[time-nuts] Tbolt temperature sensor

Tom Van Baak tvb at LeapSecond.com
Thu Feb 5 01:49:54 UTC 2009


> To make this work somewhat smoothly, one would need at least 0.001C or  
> better 0.0001C resolution.

Hi Said,

Can you provide some real data, to help me believe this claim?

When you get below 1C or 0.1C resolution it starts to matter
from which direction the temperature gradient is headed, or
from which angle air is flowing. Or which side is up. Or what
the humidity is, etc.

This, because temperature gradients break any steady state
model you have based on a point source (e.g., temp sensor)
or average temperature measurement (e.g., oven current).

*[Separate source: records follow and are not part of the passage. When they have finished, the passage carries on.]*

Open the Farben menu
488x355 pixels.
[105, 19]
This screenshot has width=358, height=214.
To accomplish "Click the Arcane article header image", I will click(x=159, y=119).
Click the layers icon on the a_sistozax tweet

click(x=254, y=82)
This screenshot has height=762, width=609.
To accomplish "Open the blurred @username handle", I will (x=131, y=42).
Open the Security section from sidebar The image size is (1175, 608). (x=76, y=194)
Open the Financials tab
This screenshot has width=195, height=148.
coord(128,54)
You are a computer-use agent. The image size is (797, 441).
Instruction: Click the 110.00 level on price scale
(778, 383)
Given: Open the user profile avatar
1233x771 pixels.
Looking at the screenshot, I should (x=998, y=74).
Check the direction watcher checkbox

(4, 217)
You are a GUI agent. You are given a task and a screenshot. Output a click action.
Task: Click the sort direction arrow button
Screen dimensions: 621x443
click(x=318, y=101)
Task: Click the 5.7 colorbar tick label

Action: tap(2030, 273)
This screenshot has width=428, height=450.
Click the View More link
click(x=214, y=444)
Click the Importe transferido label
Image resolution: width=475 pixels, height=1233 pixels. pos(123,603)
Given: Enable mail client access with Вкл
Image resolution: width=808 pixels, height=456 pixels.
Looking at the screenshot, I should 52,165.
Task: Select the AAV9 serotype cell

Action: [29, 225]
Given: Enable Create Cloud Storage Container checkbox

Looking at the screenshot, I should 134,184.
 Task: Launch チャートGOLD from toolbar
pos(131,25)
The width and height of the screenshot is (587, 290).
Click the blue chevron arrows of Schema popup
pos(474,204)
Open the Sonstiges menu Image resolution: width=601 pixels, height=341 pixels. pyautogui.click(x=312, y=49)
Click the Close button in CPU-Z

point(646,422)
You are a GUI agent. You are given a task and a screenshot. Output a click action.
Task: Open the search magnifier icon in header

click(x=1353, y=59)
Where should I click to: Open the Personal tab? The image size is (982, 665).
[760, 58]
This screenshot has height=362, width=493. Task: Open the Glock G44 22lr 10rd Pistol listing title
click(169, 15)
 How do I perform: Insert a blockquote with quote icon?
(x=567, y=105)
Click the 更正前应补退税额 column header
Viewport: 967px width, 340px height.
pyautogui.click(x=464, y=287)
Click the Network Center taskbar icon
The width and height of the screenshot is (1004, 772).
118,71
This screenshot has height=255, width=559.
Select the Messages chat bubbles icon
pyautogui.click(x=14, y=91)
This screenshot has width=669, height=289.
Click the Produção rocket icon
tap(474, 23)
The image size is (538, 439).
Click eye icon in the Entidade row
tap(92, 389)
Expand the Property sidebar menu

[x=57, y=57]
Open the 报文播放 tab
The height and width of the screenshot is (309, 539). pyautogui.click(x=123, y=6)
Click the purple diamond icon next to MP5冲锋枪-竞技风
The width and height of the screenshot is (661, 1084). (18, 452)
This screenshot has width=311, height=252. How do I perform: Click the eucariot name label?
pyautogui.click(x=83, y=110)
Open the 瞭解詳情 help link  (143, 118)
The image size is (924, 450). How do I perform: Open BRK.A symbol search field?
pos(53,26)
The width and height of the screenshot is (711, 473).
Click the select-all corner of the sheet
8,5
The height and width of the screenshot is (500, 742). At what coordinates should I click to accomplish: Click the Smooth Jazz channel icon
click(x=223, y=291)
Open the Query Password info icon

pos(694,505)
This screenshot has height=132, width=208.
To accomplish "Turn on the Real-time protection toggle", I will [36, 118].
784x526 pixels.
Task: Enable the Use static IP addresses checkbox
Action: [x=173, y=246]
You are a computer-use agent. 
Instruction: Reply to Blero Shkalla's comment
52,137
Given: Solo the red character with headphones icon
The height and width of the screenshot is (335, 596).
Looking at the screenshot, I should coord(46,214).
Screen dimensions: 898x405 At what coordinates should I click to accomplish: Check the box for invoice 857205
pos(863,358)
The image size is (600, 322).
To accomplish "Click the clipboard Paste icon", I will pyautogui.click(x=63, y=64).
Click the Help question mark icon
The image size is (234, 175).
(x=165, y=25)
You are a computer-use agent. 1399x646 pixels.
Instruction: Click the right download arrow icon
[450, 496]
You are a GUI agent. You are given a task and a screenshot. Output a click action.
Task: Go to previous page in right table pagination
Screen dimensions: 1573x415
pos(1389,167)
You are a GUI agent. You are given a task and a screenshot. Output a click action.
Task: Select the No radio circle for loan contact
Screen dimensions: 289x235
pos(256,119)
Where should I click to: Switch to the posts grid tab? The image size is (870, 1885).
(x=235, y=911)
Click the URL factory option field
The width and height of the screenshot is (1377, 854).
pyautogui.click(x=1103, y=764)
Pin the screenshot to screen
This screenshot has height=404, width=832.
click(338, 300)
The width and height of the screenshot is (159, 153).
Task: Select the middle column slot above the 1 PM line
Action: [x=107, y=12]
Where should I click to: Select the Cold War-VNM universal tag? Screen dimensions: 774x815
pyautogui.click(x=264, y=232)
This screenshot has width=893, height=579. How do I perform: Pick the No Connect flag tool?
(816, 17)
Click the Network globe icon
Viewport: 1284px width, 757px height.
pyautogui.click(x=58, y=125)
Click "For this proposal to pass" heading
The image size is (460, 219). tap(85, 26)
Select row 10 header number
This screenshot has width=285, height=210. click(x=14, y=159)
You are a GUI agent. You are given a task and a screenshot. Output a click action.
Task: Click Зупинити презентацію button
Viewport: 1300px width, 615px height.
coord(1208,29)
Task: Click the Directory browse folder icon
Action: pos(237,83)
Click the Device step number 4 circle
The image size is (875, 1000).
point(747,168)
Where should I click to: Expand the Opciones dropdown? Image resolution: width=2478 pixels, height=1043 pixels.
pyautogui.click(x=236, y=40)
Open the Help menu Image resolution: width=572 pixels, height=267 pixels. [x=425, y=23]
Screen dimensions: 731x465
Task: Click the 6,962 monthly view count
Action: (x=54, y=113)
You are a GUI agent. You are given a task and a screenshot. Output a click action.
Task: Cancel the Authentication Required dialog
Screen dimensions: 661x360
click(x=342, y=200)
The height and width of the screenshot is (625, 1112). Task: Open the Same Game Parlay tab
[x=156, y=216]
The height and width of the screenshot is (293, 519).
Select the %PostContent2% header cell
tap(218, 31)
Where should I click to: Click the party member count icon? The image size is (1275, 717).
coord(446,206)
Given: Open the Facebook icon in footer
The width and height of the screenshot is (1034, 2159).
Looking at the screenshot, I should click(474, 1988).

Then there is the matter of the rate at which temperature changes;
slow temp changes and rapid temp changes affect an OCXO
quite differently. This, due to different thermal time constants of
all the metal and insulation materials in and around the OCXO
or GPSDO.


> To give you an example: a typical single-oven OCXO has about 1ppb per  degree 
> C change. This would mean the unit could only be adjusted by 2.5E-010  steps 
> with the Dallas Temp sensor as a reference. So the average error would be  
> 1.25E-010, which results in a massive 12.5 microseconds average drift error in  
> 1000s intervals due to the temperature quantization error!

Are you assuming a design where one takes a Dallas reading
each second and stuffs it into the EFC every second? No one
would actually do that. Instead if one averages the temperature
sensor over 10, 100 or more seconds you avoid large EFC steps.
Everything else in a GPSDO is all about slow averaging; there's
no reason temperature adaptation cannot be treated the same.

I suppose I should add a random temperature cycle hold-over
test to the abuse I inflict on each GPSDO here. Are you saying
the Fury would do much better than others in this regard?

Again, given this is time-nuts, some real data would be nice.